__Exercise aim__
Return, from the lines below, each one that includes the word "magnifier".

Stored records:
===
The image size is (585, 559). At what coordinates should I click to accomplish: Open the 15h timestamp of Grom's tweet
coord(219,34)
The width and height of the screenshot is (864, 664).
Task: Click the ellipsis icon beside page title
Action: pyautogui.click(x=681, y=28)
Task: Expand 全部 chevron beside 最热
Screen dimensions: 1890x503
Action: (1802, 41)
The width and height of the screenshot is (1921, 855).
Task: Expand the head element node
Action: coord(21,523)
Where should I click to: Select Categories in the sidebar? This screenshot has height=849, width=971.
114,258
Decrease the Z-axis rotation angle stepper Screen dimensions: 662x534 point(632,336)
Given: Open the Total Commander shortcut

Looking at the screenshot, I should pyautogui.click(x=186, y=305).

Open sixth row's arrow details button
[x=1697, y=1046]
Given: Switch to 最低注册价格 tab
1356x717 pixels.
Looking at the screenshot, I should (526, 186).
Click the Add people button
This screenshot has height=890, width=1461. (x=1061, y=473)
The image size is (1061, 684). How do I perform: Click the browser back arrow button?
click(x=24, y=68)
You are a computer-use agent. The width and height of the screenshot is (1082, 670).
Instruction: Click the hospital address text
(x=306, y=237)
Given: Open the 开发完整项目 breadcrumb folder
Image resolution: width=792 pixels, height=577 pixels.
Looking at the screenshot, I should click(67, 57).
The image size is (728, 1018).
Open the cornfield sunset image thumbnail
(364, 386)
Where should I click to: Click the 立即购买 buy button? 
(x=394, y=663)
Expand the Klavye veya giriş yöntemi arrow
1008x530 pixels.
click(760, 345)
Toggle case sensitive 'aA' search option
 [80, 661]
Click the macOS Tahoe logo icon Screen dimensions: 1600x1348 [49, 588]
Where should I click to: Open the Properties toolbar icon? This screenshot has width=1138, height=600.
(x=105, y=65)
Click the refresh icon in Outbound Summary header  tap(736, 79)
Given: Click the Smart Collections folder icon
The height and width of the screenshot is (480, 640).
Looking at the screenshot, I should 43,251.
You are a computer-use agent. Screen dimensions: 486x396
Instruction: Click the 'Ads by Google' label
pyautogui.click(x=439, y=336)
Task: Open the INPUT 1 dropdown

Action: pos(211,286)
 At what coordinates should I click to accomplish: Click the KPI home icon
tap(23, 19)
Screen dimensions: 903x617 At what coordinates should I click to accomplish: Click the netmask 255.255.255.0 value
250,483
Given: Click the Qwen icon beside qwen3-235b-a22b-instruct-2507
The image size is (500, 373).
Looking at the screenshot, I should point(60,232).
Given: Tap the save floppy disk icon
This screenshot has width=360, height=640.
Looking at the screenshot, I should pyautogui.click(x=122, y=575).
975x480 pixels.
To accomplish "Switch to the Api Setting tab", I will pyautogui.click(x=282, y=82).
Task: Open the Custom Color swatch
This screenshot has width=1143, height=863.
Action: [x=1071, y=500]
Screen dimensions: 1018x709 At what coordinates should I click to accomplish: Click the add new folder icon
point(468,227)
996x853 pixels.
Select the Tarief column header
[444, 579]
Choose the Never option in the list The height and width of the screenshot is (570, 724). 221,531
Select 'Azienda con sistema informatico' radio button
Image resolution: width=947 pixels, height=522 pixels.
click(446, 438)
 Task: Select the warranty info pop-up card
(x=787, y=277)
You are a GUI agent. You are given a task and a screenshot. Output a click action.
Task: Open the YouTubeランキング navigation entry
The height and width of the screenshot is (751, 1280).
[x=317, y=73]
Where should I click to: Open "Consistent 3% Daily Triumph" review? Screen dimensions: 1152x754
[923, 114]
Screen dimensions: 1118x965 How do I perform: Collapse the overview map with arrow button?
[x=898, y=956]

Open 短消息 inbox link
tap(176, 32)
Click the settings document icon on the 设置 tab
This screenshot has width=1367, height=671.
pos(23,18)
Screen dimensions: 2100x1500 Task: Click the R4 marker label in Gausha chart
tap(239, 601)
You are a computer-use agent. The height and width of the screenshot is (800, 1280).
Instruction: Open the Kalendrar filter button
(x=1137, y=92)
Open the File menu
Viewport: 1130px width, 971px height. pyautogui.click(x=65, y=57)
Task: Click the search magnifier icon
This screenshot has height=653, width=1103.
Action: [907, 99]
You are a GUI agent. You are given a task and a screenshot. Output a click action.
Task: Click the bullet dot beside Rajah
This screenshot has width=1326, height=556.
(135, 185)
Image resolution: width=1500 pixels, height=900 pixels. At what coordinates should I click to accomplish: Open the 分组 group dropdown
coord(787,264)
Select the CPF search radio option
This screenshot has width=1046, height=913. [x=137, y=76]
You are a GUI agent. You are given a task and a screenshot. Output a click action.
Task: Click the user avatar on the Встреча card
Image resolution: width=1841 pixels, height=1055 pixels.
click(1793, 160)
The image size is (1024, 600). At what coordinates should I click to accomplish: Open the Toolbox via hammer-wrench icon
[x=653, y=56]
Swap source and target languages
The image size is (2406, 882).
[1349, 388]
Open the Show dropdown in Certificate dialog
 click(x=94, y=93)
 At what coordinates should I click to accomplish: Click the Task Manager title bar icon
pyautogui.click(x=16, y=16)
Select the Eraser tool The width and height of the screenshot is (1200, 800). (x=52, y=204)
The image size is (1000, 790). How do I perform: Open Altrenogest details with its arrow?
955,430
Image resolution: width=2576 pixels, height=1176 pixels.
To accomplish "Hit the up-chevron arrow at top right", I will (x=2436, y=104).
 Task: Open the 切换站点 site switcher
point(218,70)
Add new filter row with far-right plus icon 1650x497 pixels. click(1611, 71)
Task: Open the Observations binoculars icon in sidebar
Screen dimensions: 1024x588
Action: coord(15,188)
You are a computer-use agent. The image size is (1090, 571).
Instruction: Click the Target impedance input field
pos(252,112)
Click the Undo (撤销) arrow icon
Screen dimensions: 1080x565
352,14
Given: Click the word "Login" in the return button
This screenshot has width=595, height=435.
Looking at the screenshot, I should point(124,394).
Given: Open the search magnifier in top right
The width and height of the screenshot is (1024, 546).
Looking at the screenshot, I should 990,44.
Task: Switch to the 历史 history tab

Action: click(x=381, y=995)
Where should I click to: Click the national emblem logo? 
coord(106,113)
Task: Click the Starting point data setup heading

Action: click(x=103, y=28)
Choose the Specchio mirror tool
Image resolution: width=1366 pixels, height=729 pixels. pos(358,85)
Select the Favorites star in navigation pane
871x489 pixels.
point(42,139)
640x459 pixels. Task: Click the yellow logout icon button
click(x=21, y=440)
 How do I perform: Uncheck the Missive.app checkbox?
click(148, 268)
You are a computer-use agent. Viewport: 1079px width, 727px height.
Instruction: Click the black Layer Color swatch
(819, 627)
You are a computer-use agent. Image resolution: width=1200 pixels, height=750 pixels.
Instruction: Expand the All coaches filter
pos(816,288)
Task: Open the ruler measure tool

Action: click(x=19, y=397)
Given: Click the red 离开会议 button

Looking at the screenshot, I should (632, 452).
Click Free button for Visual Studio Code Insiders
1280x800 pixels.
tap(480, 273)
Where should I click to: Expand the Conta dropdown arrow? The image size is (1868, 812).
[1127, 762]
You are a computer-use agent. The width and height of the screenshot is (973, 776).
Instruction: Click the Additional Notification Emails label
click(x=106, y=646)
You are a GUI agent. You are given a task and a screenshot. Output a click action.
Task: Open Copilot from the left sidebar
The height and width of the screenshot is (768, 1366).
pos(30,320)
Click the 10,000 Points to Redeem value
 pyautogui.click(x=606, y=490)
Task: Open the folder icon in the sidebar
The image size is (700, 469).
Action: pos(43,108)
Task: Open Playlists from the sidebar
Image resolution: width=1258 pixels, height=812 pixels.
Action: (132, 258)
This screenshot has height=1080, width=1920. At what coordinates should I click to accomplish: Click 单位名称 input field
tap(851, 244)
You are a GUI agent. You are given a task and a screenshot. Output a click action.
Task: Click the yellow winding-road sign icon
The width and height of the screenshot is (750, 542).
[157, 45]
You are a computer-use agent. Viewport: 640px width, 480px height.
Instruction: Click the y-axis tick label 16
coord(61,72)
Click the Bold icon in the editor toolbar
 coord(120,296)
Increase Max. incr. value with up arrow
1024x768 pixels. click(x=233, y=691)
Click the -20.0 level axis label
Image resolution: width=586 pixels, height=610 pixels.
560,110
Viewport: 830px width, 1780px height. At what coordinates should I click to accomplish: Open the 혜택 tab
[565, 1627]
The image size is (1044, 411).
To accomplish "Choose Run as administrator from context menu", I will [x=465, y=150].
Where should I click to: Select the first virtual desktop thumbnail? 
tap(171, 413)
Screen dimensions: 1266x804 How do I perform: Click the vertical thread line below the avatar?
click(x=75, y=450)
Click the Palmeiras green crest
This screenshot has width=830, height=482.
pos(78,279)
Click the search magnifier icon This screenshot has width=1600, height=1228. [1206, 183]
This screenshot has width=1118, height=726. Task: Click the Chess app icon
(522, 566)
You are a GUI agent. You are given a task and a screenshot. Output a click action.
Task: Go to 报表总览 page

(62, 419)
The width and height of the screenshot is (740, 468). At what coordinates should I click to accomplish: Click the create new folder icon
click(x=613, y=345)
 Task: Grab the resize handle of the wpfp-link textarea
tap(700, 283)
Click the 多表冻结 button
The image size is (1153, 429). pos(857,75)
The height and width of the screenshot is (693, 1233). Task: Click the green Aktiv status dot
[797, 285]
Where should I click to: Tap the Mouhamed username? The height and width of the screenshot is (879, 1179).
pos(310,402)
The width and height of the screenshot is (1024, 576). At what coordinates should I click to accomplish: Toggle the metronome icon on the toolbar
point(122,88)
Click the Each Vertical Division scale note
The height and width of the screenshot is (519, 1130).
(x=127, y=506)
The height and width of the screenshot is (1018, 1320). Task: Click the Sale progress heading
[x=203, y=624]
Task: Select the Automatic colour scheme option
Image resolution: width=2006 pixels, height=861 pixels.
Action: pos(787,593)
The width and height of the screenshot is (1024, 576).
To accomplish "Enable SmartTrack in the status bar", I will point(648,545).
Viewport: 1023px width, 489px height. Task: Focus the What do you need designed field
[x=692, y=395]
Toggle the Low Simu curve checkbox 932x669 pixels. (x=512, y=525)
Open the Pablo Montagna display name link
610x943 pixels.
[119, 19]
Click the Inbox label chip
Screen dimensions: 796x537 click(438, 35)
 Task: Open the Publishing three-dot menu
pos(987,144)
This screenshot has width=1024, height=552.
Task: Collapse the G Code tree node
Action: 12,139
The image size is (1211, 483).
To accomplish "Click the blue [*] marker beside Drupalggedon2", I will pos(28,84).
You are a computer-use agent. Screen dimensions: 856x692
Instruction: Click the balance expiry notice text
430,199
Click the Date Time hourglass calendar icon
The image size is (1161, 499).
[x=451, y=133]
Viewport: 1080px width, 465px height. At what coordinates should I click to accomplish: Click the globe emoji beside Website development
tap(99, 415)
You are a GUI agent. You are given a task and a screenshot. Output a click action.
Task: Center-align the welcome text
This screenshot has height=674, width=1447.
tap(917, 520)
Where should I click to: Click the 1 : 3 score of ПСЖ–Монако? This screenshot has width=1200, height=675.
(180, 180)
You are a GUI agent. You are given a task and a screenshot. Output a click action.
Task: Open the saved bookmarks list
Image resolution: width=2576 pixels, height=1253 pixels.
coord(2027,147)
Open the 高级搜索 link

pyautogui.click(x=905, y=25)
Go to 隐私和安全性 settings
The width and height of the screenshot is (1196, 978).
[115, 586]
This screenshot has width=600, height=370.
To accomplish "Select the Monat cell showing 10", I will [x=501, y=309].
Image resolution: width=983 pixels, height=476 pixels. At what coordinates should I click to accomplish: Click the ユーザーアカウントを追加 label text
===
__Problem solution__
Task: Click the search magnifier icon
Given: Open the search magnifier in top right
Click the search magnifier icon This screenshot has width=1600, height=1228. [1206, 183]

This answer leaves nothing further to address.